Let's look at different techniques and tools that can help analyze, monitor, and troubleshoot PostgreSQL query plans and then perform query optimization based on the received information.

Postgres analyze query performance

What is an Execution Plan?

In PostgreSQL, an execution plan is a graphical representation of the steps involved in query execution. The query plan is generated by the query optimizer, which prepares multiple execution plans and then selects the most efficient one.

A query plan comprises a tree of nodes of different types. Each node may have one or more child nodes. Different nodes stand for different operations, but each parent node retrieves data from its child node row by row. The child node can either obtain data directly (for example, by retrieving it from database tables) or fetch it from its child node.

The PostgreSQL execution plan allows you to understand how you need to change the query to improve its performance.

dbForge Studio for PostgreSQL - Postgres show query plan

PostgreSQL EXPLAIN statement basics

One of the methods to analyze query performance in Postgres is by using the EXPLAIN command. It instantly shows the PostgreSQL query plan and its execution cost. In the PostgreSQL query plan generated with the help of EXPLAIN, you will also be able to see how the table or tables mentioned in the statement will be scanned, and in case multiple tables are queried, what algorithms will be used to join the required rows from each table.
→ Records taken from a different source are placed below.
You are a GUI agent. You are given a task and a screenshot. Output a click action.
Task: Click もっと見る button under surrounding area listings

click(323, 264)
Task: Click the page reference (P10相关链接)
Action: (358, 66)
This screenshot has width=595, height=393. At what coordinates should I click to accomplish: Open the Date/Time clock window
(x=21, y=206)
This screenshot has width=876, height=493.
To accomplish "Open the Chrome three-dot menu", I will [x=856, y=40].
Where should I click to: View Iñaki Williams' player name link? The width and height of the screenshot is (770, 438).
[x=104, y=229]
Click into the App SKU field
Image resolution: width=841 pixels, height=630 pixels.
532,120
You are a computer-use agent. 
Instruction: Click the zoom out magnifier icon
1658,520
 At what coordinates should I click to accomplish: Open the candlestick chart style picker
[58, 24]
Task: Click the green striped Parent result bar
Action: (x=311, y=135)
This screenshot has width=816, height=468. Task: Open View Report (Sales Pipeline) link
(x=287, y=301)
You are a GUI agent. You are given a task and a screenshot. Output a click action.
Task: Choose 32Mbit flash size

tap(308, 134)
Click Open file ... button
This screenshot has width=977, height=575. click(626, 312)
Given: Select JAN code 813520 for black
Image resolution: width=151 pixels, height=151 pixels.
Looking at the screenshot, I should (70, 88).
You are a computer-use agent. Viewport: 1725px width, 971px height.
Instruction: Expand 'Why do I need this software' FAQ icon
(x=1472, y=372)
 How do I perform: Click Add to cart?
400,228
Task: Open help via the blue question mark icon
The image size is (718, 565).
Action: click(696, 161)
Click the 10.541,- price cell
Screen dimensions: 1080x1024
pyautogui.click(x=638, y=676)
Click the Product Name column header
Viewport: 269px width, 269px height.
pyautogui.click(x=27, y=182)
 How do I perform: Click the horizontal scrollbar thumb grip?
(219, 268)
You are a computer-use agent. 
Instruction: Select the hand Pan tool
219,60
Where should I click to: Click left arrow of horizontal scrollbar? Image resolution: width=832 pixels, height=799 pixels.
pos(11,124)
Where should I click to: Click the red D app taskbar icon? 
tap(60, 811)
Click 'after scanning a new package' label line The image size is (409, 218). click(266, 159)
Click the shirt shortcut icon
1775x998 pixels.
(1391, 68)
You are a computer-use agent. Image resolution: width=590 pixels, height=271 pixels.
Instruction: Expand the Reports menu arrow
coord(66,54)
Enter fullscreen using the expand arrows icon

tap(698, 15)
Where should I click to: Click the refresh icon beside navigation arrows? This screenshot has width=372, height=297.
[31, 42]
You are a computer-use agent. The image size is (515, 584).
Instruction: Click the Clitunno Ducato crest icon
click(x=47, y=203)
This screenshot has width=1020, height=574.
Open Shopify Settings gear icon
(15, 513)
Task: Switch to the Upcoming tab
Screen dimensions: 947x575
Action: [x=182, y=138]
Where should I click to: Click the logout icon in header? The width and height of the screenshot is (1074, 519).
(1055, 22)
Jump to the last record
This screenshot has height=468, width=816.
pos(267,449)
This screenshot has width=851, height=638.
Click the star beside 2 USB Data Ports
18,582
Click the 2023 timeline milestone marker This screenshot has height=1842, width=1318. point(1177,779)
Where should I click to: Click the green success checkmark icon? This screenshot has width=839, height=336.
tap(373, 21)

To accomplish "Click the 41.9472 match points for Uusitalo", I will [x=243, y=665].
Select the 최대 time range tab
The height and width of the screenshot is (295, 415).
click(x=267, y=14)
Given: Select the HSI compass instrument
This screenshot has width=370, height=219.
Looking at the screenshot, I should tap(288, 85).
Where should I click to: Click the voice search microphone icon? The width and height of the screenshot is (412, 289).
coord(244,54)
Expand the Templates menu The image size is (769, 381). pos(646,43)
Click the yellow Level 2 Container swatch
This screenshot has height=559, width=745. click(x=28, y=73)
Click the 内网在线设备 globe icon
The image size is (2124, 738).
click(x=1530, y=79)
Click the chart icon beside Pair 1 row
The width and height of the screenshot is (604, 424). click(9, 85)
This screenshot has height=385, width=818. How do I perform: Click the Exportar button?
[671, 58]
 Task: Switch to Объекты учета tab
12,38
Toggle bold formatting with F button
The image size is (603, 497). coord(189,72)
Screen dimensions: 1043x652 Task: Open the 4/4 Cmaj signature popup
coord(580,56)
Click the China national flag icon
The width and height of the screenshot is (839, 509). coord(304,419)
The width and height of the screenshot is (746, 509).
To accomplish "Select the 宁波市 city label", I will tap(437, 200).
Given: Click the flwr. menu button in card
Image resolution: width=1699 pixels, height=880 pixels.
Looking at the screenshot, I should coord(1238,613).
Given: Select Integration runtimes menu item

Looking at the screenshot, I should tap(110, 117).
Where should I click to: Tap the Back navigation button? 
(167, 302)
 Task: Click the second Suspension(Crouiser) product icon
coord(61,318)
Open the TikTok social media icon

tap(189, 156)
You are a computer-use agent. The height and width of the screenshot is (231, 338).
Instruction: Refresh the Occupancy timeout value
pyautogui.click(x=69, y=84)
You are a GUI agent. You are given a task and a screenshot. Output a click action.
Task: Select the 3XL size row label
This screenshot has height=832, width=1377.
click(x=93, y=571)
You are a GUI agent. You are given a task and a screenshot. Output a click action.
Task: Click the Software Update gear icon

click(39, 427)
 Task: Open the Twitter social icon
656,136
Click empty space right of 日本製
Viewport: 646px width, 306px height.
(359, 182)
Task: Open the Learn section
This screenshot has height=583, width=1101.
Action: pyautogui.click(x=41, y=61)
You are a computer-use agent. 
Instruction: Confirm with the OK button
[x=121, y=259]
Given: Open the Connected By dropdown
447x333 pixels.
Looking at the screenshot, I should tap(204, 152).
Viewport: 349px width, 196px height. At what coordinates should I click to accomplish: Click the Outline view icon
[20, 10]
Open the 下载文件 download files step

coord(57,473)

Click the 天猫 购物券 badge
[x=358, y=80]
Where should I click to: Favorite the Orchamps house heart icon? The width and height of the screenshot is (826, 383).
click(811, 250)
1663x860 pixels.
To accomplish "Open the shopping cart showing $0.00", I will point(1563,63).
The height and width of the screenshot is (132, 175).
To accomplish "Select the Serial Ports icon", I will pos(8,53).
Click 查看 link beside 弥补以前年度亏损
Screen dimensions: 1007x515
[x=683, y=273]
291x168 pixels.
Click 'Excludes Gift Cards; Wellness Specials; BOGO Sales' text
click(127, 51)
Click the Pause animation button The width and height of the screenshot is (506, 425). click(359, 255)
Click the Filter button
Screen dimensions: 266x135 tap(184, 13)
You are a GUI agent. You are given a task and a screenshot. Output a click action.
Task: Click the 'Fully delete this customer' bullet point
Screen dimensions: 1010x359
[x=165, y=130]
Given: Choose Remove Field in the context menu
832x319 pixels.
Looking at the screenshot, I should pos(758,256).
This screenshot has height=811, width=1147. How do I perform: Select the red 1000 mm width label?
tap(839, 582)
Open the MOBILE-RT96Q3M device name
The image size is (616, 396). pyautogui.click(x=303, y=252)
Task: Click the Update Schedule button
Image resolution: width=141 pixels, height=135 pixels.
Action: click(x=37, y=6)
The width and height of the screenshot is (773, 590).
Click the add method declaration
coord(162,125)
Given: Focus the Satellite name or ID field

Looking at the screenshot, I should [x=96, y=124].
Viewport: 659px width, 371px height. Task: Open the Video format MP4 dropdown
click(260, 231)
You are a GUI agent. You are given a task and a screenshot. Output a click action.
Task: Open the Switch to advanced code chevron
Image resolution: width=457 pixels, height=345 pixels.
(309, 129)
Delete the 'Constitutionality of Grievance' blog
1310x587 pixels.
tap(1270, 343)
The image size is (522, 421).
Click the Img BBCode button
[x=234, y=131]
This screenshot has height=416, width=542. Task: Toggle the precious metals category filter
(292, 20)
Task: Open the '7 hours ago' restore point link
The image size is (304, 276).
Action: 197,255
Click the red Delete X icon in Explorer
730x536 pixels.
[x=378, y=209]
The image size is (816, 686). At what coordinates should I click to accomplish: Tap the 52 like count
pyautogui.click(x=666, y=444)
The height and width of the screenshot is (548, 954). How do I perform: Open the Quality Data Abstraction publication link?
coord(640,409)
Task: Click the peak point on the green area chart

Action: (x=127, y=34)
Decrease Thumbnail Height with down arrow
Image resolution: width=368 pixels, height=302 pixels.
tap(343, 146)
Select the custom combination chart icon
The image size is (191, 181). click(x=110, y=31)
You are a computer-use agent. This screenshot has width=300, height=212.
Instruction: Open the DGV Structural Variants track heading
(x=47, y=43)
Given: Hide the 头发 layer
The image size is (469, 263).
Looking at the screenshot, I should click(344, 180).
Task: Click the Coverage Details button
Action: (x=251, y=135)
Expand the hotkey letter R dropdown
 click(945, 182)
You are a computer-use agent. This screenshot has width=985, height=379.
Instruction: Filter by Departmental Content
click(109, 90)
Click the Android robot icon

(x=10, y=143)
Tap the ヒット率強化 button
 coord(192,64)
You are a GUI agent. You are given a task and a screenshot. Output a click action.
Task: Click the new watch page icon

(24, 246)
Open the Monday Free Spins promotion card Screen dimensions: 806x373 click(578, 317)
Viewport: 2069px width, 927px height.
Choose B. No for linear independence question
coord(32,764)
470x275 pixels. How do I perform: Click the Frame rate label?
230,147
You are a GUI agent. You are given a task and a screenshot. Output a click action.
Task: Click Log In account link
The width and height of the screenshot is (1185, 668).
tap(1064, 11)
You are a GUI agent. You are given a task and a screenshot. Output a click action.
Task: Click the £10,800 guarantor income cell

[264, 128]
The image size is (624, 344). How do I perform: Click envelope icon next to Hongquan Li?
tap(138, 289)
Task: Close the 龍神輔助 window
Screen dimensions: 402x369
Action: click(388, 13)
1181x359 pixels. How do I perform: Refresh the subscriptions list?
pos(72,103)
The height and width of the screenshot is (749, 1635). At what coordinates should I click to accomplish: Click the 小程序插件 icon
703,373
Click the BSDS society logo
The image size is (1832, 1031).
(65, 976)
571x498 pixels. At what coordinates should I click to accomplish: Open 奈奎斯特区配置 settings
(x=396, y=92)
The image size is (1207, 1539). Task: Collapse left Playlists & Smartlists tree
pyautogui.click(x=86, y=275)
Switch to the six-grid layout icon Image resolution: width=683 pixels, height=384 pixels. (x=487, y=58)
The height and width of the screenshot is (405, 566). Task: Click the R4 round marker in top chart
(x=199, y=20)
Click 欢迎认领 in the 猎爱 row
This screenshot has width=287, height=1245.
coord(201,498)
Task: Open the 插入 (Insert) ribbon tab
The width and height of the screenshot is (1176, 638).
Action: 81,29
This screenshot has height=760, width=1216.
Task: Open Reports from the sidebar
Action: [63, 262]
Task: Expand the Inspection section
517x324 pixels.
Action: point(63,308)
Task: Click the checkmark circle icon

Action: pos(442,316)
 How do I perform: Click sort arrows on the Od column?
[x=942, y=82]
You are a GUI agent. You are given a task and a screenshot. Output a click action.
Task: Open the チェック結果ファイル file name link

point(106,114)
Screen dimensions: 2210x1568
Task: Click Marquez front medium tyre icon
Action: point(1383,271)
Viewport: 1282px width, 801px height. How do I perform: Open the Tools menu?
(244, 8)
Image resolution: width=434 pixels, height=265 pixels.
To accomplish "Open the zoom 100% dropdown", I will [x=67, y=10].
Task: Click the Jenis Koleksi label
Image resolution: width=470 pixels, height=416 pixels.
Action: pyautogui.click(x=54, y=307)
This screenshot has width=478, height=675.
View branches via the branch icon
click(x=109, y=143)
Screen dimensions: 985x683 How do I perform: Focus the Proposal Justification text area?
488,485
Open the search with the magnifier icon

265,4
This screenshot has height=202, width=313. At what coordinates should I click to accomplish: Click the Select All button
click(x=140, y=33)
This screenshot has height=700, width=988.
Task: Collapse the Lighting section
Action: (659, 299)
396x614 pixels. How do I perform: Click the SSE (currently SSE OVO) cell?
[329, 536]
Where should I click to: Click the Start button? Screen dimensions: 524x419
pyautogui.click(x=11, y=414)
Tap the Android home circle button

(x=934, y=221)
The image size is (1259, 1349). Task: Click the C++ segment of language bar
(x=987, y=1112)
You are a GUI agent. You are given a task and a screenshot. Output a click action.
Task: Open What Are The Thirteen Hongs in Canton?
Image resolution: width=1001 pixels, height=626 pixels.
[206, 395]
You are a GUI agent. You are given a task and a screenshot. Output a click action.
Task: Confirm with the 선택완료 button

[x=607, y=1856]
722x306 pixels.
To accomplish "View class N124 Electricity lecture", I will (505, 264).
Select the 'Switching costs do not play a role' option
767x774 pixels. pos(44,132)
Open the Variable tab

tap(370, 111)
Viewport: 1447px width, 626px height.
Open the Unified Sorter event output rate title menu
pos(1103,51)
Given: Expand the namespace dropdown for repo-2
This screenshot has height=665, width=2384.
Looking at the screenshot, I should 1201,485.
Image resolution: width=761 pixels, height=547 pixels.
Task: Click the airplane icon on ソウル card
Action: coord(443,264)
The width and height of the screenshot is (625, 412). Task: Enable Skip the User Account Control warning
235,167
The syntax of the EXPLAIN statement is as follows:

EXPLAIN [ ( option [, ...] ) ] SQL statement;
                                    

Where the option can be one of the following:

ANALYZE [ boolean ]
VERBOSE [ boolean ]
COSTS [ boolean ]
SETTINGS [ boolean ]
BUFFERS [ boolean ]
WAL [ boolean ]
TIMING [ boolean ]
SUMMARY [ boolean ]
FORMAT { TEXT | XML | JSON | YAML }
                                    

How to read Execution Plans in PostgreSQL

Interpreting query execution plans is crucial for all those interested in performance optimization. To be able to take advantage of the PostgreSQL execution plan, you need to clearly understand the information it provides. Let's have a detailed look at the execution plan statistics given in the screenshot below.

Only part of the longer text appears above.